The novel starts with the narrator Paul and his company coming back from the front line (where most of the fighting took place), and enjoying a good meal after days of hard fighting. The soldiers are excited because they get double rations because half the company has been killed or injured. Despite these casualties, after eating his fill, Paul states, “We are satisfied and at peace,” leaving anyone who, like me, has not experienced the horrors of war to wonder what could have caused the soldiers to be so emotionless about the deaths of so many comrades and friends.

Then, Remarque brings the reader up to the front lines, seeing the war through Paul’s eyes as he runs for cover from a shelling, endures poison gas attacks, uses a corpse as cover while getting attacked in a graveyard, and debates putting a mortally wounded 18-year-old recruit out of his misery, “Shouldn’t we just take a revolver and put an end to it?”

This novel is intended to make the reader uncomfortable. The descriptions of rat-infested trenches and gory wounds made me squirm (“we see men without mouths, without jaws, without faces”), but the descriptions of psychological pain were more unpleasant. One example is when Paul and his comrades are forced to listen to the cries of wounded horses. Paul describes the sound of the screams penetrating through their ears “It is not men, they could not cry so terribly.” Another example of psychological pain is when Paul pulls out the pocketbook of a French soldier he has just killed to find the letters to the man’s wife and child. It is one of the few moments he shows grief in the book, but within a few hours he buries his emotions and turns back into the soldier he has had to become.

However, the novel is not completely filled with horror and destruction. There are many scenes of Paul and his comrades hanging out and joking around. The simple language used in these scenes contrasts Paul’s more poetic narration. These scenes of dialogue also serve to humanize soldiers who lived on a different continent a century ago. While reading the dialogue between these men, I was reminded that, for the most part, they were just three years older than me.

“All Quiet on the Western Front” is interesting in part because it is written from the perspective of someone on the losing side of a major war. But the experiences described in the novel can be generalized to all sides. After Paul kills the French soldier, he realizes the similarity of their experiences, wondering, “Why do they never tell us that you are poor devils like us, that your mothers are just as anxious as ours, and that we have the same fear of death, and the same dying and the same agony—Forgive me, comrade; how could you be my enemy?”

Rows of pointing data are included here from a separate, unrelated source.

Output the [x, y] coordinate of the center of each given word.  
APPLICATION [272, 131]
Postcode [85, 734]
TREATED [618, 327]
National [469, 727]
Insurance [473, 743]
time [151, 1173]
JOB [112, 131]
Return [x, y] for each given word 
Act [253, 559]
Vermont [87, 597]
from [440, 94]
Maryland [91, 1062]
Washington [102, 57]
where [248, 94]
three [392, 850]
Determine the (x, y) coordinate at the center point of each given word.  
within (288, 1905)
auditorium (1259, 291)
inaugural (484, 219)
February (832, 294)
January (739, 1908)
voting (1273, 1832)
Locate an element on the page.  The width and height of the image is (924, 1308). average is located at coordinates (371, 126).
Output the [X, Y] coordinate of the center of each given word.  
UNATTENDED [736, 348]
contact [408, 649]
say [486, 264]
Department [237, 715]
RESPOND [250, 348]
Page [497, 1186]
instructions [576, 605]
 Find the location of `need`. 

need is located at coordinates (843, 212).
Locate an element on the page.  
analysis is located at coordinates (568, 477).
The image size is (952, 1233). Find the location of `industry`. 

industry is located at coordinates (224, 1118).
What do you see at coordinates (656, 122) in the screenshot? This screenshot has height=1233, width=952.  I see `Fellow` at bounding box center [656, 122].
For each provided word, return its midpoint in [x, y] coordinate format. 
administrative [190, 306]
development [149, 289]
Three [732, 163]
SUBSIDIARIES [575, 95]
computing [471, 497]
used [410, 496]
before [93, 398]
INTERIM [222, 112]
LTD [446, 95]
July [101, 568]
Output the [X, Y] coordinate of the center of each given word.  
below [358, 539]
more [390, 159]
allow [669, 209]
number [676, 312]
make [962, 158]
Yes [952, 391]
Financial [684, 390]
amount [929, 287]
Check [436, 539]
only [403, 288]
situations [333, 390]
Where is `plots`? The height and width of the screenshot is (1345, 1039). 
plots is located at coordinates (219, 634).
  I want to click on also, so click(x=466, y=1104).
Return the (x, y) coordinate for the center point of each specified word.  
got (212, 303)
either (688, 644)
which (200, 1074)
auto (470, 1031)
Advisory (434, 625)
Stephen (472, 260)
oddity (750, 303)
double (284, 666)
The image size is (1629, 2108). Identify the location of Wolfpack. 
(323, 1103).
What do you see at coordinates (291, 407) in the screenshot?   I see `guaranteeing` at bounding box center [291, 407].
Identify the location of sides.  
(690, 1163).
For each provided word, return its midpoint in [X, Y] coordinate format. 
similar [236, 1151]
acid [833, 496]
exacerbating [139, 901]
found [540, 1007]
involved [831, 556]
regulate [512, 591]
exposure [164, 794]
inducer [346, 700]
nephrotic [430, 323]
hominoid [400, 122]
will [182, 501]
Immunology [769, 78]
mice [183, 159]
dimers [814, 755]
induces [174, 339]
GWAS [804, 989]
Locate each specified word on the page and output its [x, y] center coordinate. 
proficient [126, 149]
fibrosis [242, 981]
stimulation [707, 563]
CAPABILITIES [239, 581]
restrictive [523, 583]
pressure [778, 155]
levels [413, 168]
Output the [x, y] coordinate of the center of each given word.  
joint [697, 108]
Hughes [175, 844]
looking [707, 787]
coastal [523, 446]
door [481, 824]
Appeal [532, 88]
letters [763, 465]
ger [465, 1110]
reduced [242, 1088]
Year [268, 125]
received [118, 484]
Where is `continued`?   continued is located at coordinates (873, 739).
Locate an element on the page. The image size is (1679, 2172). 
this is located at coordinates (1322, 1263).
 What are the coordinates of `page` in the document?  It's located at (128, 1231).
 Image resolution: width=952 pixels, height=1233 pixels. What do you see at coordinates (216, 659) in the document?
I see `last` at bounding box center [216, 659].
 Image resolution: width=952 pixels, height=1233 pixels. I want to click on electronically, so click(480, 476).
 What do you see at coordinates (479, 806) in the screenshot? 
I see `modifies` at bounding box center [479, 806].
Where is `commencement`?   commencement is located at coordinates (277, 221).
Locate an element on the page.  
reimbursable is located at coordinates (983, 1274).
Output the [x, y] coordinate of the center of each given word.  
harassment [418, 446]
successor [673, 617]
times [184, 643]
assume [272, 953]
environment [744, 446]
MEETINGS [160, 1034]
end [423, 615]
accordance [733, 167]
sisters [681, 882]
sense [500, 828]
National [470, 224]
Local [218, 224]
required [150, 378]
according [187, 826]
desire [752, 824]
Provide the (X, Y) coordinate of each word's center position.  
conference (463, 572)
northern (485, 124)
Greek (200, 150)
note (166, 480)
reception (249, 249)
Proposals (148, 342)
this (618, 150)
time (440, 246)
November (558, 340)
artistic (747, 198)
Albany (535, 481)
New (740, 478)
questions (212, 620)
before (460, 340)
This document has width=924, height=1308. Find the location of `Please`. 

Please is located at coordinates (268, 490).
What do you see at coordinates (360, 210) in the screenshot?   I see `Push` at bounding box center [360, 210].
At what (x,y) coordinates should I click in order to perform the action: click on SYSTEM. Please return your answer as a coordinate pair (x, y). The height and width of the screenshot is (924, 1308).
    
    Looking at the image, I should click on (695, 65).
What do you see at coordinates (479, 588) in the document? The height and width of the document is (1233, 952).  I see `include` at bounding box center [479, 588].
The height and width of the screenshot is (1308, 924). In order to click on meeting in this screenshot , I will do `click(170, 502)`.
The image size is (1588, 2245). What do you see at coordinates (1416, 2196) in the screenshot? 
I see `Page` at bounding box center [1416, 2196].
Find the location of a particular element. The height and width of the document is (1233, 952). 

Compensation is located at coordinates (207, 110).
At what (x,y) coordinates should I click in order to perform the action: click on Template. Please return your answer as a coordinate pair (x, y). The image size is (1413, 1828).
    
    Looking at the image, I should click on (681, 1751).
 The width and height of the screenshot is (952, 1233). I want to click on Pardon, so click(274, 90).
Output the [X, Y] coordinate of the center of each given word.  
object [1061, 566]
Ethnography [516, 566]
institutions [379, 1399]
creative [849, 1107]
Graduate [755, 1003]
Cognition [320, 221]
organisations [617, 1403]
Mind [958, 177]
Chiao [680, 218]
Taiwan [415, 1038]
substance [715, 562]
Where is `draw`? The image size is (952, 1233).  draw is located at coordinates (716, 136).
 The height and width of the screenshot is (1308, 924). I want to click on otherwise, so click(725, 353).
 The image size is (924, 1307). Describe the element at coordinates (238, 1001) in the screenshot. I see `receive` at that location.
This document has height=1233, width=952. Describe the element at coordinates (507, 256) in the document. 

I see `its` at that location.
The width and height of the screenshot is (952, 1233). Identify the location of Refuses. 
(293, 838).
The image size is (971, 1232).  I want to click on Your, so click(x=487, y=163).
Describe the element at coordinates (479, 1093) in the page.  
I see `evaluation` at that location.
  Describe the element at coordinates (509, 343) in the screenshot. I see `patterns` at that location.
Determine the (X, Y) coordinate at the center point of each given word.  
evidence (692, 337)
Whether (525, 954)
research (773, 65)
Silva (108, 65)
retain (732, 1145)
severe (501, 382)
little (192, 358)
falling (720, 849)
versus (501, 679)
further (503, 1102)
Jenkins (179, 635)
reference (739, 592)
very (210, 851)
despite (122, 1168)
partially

The title “All Quiet on the Western Front” is ironic. In the original German, it is, “Im Westen Nichts Neues”, which directly translates to, “In the West, Nothing New.” The army report for the day on which one of the main characters dies contains these words. In 1918 in France, death was nothing new.

I would recommend this novel for anyone who wants to learn more about the life of average soldiers during World War I. However, I would not recommend reading it if you are sensitive to gory descriptions, because there were quite a few of those. It was definitely an emotionally difficult read, but a worthwhile one.